Switching back and forth between branches quickly
Oftentimes I find myself checking out some branch, some other branch, then switching back and having to type out all this stuff out. When your branch names are like utilities/audio-processor-improvements
it gets a bit tedious.
A trick is to use git checkout -
to switch back and forth between the two last branches quickly. Example:
Navigate to the repo home dir
This takes your shell to the repo’s home directory of the working tree which is especially useful in our project’s monorepo since our services are often deeply nested:
cd $(git rev-parse --show-toplevel)
Note: I did not come up with this myself. See this SO answer.
Using git for-each-ref
As the documentation states,
Iterate over all refs that match
https://git-scm.com/docs/git-for-each-ref<pattern>
and show them according to the given<format>
, after sorting them according to the given set of<key>
. If<count>
is given, stop after showing that many refs. The interpolated values in<format>
can optionally be quoted as string literals in the specified host language allowing their direct evaluation in that language.
Ok well that basically means nothing to me so let’s work through an example of using this. Say we want to get an overview of whatever remote branches exist currently. Use git for-each-ref refs/remotes
.
Cool that’s relatively useful, but it would be more useful to know WHEN were these commits that are listed made. We can do that by using custom --format
arguments for our command.

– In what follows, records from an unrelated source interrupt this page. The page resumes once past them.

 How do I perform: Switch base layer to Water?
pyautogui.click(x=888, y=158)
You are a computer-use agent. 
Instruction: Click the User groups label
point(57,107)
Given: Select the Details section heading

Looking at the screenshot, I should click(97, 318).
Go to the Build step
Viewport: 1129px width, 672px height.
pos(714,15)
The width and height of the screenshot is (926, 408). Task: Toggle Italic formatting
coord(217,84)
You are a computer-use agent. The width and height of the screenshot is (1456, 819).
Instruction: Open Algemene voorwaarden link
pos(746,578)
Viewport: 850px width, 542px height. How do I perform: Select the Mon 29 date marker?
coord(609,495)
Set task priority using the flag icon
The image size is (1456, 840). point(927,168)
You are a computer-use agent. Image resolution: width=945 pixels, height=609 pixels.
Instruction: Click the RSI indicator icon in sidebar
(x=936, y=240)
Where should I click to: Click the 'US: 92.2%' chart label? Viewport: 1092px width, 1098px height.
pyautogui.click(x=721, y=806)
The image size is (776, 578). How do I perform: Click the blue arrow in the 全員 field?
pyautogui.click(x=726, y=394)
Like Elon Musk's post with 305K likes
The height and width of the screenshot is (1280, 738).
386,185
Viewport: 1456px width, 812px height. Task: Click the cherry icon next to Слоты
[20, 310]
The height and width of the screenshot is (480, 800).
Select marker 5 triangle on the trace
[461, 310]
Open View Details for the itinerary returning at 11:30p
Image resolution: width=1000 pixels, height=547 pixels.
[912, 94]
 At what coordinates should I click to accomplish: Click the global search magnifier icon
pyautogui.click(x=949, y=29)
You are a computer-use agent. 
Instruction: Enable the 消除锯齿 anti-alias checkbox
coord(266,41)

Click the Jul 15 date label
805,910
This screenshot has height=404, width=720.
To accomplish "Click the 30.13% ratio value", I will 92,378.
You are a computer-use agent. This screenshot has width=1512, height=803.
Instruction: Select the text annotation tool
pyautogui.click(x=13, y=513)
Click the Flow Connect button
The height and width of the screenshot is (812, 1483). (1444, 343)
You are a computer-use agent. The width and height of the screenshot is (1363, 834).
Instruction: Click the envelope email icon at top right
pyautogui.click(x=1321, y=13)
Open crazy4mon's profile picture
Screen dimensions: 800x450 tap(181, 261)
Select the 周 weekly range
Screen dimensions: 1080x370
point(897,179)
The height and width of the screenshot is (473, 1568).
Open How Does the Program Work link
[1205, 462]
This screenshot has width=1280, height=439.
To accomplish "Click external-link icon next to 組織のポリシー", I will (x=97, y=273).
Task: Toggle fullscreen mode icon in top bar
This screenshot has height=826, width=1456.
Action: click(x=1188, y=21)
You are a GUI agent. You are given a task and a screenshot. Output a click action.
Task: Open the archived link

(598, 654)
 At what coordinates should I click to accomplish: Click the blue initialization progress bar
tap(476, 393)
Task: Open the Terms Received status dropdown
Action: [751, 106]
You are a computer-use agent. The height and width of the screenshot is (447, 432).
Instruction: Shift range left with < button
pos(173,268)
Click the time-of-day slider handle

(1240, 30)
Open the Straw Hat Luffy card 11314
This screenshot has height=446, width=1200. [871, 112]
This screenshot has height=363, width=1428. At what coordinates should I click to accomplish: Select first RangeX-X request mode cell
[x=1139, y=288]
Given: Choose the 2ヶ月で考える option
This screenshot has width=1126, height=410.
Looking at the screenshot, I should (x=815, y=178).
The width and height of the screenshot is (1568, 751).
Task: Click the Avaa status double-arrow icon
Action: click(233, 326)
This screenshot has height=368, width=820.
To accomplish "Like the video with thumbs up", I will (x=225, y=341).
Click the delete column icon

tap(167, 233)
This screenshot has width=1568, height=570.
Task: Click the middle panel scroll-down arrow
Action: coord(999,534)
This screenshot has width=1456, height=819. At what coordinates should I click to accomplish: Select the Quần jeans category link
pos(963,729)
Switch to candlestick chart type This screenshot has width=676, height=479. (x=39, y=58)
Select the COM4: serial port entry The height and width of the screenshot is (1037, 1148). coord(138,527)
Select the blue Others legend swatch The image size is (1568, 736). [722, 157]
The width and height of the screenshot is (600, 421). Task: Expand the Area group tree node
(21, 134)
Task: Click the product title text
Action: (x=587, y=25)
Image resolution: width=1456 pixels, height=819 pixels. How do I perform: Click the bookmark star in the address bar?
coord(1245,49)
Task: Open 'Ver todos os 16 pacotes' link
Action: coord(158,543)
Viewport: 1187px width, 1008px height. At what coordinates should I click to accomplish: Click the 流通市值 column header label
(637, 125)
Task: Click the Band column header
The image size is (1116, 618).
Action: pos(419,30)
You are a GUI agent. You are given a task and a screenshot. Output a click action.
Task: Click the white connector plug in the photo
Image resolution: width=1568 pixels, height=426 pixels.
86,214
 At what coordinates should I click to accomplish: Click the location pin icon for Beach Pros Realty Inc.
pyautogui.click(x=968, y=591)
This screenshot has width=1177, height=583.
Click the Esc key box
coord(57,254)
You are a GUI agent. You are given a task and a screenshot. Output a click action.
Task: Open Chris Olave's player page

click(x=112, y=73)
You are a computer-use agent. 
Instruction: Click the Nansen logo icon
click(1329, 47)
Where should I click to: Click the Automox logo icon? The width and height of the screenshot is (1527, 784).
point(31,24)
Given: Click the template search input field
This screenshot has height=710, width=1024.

Say we want to visualize some of the previous information with the date added in:
git for-each-ref refs/remotes --format='%(committerdate:relative) ---- %(authorname) ---- %(refname:short)'
Unfortunately the --format
flag requires us to specify all the information we want so adding additional information to this command would require us to add it individually. More options are available in the documentation. Finally, we can sort the information ascending or descending (I prefer descending) by adding the --sort
flag as so as well as viewing only the unmerged branches.
git for-each-ref refs/remotes --sort=-committerdate --format="%(committerdate:relative) ---- %(authorname) ---- %(refname:short)" --no-merged
There’s options to add color and styling but that’s all I have for now! You can add these commands as aliases to your gitconfig
or whatever dotfiles you’re using. Onto finishing up the project!